The documentary uses footage from the analyzed period and interviews conducted by the filmmakers with specialists in German history, culture and sexology: historians like Dagmar Herzog and Gisela Staupe, sex researcher Kurt Starke (sex researcher)|Kurt Starke and cultural studies researcher Dietrich Mühlberg. The footage includes newsreel clips of sex education films and television programs, scenes of the everyday body, daily activities such as factory workers, people going to strip clubs, and DIY and amateur soft-core pornography. Interviews and footage are intertwined with sequences of square-headed cartoons.

==Production==
The documentary was written and directed by André Meier, an East German art historian with background as editor of the art section of the newspaper Die Tageszeitung. Meier directed works about historical figures such as politician Walter Ulbricht and alchemist Johann Friedrich Böttger for the public broadcaster Mitteldeutscher Rundfunk (MDR). Do Communists Have Better Sex? was produced by the film company Ma.ja.de in association with television and radio broadcasters from different countries: MDR (Germany), Arte (France), Télévision Suisse Romande (Switzerland), and SBS (Australia).
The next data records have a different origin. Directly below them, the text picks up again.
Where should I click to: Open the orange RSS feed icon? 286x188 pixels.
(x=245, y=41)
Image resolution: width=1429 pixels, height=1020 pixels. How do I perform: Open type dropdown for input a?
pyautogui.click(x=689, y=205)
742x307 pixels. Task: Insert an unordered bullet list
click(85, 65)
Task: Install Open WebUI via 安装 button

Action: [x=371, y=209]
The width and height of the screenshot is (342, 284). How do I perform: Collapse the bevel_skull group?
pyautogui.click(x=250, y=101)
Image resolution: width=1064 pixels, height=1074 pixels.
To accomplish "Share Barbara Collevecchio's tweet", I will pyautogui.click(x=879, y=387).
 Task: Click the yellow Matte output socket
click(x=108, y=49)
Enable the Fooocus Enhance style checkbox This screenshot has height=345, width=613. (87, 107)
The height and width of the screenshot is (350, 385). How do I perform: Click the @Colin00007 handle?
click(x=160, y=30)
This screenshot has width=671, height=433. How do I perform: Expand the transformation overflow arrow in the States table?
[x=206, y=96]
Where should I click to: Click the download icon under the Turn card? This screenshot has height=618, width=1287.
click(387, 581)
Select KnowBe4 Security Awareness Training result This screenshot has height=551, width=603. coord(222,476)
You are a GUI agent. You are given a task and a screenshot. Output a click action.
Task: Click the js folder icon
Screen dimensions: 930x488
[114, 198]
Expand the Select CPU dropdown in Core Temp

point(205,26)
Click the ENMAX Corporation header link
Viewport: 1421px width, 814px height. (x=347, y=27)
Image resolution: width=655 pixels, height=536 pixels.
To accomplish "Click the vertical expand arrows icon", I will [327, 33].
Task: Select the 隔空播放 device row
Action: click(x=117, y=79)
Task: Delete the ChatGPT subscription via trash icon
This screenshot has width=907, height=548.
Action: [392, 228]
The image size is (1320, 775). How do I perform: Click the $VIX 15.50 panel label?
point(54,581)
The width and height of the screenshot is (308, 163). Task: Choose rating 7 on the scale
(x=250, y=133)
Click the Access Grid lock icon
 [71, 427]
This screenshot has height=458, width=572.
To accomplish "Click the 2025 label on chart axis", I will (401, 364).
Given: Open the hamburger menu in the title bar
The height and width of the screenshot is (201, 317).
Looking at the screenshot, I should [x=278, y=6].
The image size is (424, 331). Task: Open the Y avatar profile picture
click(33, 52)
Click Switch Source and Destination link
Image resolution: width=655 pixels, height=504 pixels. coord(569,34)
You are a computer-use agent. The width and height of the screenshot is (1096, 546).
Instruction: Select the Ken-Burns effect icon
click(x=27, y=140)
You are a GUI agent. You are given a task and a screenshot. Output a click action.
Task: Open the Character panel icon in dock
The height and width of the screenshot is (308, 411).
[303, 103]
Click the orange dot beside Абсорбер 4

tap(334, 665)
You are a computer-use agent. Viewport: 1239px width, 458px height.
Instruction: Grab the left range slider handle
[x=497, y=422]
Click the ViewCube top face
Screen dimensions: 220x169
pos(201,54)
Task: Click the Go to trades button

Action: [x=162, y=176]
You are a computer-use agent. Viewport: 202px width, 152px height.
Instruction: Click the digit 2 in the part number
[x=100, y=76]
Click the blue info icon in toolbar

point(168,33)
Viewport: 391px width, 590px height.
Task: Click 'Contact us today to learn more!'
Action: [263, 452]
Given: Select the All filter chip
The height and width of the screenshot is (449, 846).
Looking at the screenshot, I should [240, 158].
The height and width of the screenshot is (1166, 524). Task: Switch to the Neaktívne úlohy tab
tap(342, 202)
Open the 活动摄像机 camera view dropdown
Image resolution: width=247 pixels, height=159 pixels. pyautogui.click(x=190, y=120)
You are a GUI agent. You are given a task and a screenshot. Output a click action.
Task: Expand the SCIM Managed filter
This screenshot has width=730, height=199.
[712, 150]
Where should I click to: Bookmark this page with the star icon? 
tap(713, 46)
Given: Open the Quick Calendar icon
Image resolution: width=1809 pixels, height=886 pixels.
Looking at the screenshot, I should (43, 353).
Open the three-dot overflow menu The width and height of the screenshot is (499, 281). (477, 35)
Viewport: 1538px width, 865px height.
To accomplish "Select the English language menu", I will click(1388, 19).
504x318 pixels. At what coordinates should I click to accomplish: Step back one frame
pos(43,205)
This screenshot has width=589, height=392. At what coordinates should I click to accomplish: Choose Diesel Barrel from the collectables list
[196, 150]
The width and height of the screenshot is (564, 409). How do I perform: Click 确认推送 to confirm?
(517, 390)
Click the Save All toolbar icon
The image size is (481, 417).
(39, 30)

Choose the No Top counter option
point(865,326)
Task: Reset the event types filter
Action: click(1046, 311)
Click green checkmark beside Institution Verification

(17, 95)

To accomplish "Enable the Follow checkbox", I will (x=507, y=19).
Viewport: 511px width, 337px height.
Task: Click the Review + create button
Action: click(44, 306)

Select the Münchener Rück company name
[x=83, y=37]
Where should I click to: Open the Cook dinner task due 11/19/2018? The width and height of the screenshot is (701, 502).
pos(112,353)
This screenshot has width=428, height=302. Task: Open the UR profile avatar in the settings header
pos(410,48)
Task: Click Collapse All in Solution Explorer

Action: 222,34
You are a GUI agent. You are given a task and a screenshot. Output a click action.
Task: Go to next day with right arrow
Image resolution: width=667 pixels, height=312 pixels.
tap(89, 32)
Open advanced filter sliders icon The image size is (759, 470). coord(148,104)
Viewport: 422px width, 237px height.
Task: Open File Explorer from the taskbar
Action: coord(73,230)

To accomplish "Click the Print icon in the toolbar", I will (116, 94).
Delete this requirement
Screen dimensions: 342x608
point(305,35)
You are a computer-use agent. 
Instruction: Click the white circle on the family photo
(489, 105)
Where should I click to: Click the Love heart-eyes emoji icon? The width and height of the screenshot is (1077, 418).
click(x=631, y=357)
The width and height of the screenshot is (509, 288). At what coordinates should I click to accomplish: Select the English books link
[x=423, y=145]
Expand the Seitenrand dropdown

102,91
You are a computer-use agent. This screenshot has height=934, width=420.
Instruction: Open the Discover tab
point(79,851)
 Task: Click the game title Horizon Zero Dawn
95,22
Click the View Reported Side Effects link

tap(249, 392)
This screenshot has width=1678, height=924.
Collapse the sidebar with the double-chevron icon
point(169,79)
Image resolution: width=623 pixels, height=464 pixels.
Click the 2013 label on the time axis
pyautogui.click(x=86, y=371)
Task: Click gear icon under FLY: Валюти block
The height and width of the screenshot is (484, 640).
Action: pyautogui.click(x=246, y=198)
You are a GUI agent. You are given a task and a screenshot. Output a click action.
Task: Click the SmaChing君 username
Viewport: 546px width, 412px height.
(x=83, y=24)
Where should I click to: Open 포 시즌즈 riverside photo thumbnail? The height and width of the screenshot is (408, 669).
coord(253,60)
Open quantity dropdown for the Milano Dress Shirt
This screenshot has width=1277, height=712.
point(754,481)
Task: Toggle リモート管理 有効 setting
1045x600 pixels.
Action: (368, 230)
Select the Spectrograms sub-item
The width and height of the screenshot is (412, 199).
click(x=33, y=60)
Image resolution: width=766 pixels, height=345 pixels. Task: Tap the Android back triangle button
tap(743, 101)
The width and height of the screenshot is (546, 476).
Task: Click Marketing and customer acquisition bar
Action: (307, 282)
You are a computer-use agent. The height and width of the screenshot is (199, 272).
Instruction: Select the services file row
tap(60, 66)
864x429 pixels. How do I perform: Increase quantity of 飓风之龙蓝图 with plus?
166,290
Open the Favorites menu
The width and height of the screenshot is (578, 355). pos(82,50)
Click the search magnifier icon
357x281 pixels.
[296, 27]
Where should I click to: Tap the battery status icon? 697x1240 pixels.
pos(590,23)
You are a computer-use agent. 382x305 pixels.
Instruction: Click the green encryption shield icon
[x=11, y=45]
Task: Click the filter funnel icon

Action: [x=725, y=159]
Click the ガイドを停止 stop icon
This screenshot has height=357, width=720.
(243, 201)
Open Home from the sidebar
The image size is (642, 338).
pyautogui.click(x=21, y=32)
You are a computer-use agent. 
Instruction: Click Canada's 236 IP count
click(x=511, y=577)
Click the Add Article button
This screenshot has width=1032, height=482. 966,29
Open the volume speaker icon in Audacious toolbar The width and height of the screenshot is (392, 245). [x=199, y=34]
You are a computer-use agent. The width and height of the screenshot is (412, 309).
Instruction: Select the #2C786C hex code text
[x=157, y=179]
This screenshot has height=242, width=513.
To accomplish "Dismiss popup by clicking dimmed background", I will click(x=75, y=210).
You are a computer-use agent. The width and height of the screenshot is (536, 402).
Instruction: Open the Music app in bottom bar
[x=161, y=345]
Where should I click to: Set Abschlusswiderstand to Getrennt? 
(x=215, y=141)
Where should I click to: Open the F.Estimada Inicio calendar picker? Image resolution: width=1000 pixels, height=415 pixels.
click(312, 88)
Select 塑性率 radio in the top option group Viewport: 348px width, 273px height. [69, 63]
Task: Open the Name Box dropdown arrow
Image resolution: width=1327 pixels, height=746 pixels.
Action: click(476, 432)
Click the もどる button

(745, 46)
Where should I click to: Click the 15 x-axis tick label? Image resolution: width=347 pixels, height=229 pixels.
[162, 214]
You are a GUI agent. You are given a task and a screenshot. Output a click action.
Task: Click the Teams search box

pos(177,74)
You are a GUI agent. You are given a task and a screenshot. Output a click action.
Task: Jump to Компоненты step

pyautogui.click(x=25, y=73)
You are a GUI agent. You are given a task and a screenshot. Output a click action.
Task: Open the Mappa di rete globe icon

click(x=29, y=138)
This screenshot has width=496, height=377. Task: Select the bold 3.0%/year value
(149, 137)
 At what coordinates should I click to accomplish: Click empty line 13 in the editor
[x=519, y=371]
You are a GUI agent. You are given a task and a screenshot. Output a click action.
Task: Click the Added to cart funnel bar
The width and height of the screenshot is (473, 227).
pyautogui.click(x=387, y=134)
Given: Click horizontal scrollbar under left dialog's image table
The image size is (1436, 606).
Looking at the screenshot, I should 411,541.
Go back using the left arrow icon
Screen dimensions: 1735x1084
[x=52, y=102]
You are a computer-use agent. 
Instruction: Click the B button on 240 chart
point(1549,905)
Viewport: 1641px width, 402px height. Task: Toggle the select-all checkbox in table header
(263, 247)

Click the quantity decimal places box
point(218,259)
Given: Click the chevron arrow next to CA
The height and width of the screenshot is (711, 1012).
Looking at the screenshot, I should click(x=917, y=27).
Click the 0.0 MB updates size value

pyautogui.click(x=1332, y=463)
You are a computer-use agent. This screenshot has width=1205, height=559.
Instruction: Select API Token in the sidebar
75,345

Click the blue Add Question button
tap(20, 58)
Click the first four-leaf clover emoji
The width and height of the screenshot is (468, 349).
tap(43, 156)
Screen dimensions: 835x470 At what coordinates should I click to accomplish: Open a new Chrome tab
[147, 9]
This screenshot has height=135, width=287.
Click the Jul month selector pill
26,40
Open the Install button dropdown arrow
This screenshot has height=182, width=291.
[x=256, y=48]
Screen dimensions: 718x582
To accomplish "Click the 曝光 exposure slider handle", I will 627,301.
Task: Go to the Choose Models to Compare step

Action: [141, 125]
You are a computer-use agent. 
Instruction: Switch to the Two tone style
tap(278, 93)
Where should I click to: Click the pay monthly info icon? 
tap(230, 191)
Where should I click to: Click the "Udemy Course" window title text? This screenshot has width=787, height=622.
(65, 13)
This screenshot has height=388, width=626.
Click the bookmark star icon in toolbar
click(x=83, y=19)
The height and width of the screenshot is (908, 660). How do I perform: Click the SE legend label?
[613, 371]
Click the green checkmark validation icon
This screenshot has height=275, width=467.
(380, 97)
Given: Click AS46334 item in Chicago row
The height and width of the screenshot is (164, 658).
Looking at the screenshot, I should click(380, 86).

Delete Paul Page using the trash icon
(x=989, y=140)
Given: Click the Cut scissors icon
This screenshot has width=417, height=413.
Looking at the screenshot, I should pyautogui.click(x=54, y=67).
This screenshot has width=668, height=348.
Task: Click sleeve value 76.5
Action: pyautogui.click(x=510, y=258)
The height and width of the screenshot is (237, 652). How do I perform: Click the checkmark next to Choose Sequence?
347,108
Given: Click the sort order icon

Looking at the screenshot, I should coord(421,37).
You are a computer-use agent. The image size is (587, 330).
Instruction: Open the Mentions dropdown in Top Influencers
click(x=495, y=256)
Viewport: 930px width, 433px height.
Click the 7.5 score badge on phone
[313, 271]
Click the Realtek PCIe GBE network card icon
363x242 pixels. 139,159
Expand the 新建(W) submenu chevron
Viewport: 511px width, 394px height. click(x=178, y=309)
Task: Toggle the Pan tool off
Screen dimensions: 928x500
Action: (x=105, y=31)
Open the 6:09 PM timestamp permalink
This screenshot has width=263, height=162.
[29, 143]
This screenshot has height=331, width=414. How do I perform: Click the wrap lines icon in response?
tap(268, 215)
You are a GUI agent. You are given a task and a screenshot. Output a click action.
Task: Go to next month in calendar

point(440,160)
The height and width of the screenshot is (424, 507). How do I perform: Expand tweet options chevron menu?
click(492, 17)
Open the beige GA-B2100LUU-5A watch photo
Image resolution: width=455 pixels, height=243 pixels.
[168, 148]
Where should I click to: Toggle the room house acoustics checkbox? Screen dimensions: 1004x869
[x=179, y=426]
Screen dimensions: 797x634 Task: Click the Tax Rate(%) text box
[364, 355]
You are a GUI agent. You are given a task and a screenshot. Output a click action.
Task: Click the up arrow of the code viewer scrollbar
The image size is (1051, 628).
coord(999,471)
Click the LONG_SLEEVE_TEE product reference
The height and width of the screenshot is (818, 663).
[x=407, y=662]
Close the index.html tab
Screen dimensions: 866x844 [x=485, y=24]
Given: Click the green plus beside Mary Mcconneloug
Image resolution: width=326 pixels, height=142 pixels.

The individual producers of the film were Heino Deckert, Irène Challand and Gaspard Lamunière. The music was composed by Mario Krauß, photography was done by André Böhm, and Thomas Kleinwächter was its editor. The animation sequences were provided by Motionworks.

==Release and response==
The documentary was originally broadcast on German TV channel ARD on 27 November 2006. It was shown at the 2007 Yamagata International Documentary Film Festival as part of the program "Reconsidering the Postwar History of East and West Germany". The documentary was released in the United States in 2007 on DVD and VHS formats by Brooklyn-based distribution company First Run/Icarus Films. The original title, Liebte der Osten anders? Sex im geteilten Deutschland (translated as "Do Easterners love differently?" or "Did the East love differently? Sex in divided Germany"), was changed for the American distribution. In February 2008, it was broadcast nationwide in Australia by SBS. The film was released in Japan by Pandora on DVD on 21 June 2008.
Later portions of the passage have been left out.